## Extracted entries
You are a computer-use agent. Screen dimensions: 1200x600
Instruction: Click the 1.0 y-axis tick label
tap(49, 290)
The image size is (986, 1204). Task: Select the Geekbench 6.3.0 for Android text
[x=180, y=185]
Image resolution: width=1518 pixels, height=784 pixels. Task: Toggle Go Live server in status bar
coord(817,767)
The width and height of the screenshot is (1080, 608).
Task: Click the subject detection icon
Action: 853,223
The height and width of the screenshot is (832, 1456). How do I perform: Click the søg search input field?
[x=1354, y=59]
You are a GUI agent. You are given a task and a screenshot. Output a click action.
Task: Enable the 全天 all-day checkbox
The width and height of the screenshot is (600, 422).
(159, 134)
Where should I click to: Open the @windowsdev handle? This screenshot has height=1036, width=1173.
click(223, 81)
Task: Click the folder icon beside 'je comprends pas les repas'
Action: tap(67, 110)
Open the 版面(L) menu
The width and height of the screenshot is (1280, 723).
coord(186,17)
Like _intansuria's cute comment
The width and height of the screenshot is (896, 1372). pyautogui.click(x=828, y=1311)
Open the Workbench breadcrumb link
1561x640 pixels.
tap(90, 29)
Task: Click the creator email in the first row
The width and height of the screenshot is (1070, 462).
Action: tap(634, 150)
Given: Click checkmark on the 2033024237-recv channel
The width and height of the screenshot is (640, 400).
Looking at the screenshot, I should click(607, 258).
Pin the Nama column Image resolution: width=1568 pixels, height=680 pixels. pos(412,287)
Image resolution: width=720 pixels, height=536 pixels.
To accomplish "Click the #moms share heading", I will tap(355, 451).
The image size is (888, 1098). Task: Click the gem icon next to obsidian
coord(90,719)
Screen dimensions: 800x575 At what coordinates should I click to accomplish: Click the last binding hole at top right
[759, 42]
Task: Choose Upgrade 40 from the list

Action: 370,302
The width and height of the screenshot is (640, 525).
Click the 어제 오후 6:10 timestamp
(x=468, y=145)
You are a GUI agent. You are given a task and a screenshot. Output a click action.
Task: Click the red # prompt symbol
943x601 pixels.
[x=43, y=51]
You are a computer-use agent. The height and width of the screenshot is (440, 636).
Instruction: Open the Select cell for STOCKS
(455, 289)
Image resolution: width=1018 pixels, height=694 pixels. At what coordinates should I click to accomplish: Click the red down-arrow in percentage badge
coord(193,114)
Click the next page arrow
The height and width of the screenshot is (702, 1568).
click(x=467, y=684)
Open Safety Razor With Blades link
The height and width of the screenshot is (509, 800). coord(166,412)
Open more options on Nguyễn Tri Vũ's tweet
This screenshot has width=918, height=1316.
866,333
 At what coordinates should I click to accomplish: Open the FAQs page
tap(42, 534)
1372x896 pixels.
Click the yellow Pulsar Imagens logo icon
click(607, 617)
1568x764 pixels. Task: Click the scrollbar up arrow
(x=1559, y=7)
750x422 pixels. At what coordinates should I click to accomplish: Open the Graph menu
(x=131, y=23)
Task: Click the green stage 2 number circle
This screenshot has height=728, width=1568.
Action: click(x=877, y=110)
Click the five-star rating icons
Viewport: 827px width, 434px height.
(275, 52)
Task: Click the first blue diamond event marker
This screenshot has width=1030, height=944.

## Stated problem
Return every line of the listing above that contains the string "dimensions".

## Full solution
You are a computer-use agent. Screen dimensions: 1200x600
Screen dimensions: 800x575 At what coordinates should I click to accomplish: Click the last binding hole at top right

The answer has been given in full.